▶ [THE PROBLEM]
The lines below that include "computer" are to be found and copied.

___ DATA FOR PROCESSING

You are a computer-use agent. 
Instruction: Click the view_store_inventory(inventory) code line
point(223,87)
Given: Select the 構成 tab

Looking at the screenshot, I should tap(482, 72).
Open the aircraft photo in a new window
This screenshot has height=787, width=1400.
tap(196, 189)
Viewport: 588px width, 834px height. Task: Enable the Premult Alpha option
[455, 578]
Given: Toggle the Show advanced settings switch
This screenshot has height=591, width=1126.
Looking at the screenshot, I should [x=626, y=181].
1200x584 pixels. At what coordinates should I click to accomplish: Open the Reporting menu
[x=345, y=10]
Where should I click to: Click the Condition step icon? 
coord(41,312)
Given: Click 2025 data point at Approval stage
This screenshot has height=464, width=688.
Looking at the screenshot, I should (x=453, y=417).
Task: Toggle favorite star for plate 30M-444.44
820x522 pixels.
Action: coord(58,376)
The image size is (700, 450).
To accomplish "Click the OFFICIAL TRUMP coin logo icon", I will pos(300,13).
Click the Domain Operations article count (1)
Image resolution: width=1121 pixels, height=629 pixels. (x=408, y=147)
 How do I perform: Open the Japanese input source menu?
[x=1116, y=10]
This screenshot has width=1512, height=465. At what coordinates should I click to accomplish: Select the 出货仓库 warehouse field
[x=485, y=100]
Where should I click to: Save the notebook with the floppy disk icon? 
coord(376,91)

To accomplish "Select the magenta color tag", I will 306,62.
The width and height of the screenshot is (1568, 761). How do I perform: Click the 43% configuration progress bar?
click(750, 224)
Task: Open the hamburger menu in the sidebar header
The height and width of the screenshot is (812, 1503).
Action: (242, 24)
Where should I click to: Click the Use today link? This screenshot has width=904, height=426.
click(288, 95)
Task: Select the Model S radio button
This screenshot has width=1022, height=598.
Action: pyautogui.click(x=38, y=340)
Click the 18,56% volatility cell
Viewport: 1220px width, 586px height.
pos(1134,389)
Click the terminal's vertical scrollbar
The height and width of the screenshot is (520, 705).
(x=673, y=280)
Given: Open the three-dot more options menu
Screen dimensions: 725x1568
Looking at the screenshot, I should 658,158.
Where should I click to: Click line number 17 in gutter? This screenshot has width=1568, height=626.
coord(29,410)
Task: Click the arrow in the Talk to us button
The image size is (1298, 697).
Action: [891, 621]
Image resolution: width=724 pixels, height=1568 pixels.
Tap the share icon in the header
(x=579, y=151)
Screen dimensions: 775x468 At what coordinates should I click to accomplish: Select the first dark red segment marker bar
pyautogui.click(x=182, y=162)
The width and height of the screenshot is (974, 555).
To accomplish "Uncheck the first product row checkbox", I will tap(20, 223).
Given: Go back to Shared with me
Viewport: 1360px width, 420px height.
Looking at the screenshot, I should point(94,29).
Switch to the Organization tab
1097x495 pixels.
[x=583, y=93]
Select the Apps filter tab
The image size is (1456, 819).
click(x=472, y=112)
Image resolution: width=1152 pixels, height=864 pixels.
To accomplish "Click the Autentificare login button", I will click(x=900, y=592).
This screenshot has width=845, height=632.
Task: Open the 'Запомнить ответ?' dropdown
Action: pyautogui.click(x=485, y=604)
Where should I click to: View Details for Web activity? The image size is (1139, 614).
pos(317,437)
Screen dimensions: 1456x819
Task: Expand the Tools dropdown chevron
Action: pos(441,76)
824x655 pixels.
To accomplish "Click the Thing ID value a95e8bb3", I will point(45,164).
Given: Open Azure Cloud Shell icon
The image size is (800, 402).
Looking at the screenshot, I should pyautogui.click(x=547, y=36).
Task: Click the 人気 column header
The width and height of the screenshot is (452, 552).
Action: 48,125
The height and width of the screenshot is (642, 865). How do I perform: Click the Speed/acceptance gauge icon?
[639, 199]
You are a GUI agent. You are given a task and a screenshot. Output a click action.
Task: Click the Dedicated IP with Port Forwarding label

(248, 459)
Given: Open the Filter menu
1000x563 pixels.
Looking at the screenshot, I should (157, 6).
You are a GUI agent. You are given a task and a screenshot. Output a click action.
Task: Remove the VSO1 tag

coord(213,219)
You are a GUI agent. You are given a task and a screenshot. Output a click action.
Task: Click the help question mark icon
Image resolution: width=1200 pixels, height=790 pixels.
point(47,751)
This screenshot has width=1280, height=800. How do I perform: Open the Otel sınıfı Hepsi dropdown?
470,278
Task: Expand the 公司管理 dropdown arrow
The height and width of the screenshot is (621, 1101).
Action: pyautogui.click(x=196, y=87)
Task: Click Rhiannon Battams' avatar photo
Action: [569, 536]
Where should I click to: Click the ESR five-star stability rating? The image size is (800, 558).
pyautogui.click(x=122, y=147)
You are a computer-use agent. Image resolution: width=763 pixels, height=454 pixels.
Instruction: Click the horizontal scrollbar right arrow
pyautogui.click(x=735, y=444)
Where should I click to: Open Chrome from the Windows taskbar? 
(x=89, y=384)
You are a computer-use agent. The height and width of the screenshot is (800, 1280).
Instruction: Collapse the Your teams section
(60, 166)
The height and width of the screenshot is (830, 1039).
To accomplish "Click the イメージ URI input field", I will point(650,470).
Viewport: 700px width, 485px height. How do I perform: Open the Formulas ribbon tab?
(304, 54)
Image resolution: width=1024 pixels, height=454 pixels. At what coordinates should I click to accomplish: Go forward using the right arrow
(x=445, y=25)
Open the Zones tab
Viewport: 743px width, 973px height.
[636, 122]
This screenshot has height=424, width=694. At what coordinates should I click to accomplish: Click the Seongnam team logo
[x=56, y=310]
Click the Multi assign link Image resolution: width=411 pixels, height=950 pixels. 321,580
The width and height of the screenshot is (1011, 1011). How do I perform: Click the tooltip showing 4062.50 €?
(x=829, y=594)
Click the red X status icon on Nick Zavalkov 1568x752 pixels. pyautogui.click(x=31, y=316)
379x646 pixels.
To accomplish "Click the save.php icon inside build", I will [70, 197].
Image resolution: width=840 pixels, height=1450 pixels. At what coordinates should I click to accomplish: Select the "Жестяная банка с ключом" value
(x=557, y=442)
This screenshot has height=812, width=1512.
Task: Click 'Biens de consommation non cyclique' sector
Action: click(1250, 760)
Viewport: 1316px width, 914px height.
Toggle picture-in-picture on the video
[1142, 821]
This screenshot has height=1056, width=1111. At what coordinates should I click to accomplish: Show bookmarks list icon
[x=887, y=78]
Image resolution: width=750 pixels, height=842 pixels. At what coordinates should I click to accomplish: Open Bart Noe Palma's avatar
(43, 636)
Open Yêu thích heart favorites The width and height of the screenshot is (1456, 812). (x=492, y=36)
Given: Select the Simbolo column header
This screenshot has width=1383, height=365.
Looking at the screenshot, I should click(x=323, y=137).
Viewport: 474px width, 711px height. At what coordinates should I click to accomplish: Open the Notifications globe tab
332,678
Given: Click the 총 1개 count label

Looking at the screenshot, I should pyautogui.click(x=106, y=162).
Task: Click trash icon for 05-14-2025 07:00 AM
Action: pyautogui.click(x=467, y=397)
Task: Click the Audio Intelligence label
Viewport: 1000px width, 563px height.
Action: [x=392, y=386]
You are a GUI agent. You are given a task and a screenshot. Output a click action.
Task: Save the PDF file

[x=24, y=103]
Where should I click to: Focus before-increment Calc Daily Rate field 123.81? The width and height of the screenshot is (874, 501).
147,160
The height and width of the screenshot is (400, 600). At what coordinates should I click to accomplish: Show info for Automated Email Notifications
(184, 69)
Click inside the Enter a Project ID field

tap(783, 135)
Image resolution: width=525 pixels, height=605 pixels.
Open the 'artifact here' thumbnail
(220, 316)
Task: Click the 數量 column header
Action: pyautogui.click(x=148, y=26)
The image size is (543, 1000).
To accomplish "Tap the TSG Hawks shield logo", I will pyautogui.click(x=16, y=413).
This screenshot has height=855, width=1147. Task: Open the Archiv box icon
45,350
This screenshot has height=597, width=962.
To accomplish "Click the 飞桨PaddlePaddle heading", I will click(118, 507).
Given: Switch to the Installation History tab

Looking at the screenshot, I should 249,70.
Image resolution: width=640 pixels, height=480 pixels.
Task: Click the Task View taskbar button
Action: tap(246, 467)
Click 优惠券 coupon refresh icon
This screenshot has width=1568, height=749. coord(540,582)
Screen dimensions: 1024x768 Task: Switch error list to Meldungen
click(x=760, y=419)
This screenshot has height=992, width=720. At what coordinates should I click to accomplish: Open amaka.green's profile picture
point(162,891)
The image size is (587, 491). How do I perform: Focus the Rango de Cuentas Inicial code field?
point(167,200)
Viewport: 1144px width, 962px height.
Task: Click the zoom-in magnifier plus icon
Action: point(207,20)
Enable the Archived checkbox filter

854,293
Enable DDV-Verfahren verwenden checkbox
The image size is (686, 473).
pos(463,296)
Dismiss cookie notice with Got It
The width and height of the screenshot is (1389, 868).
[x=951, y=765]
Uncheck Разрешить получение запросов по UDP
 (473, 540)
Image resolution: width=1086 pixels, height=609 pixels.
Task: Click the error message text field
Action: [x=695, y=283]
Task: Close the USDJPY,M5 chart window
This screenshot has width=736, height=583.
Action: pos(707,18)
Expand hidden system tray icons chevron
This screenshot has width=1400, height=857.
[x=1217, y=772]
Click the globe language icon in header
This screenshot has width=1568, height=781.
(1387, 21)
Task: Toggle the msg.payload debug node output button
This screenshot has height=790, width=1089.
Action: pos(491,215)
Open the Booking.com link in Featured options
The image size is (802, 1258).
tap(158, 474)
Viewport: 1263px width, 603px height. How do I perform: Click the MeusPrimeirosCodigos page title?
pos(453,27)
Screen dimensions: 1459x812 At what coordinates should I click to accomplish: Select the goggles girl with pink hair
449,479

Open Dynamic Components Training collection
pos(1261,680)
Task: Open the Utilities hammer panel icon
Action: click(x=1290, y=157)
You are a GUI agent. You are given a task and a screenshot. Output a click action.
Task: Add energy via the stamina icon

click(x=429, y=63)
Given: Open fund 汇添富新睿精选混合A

______

▶ [OUTPUT BELOW]
You are a computer-use agent. 
You are a computer-use agent. Image resolution: width=763 pixels, height=454 pixels.
You are a computer-use agent. The height and width of the screenshot is (800, 1280).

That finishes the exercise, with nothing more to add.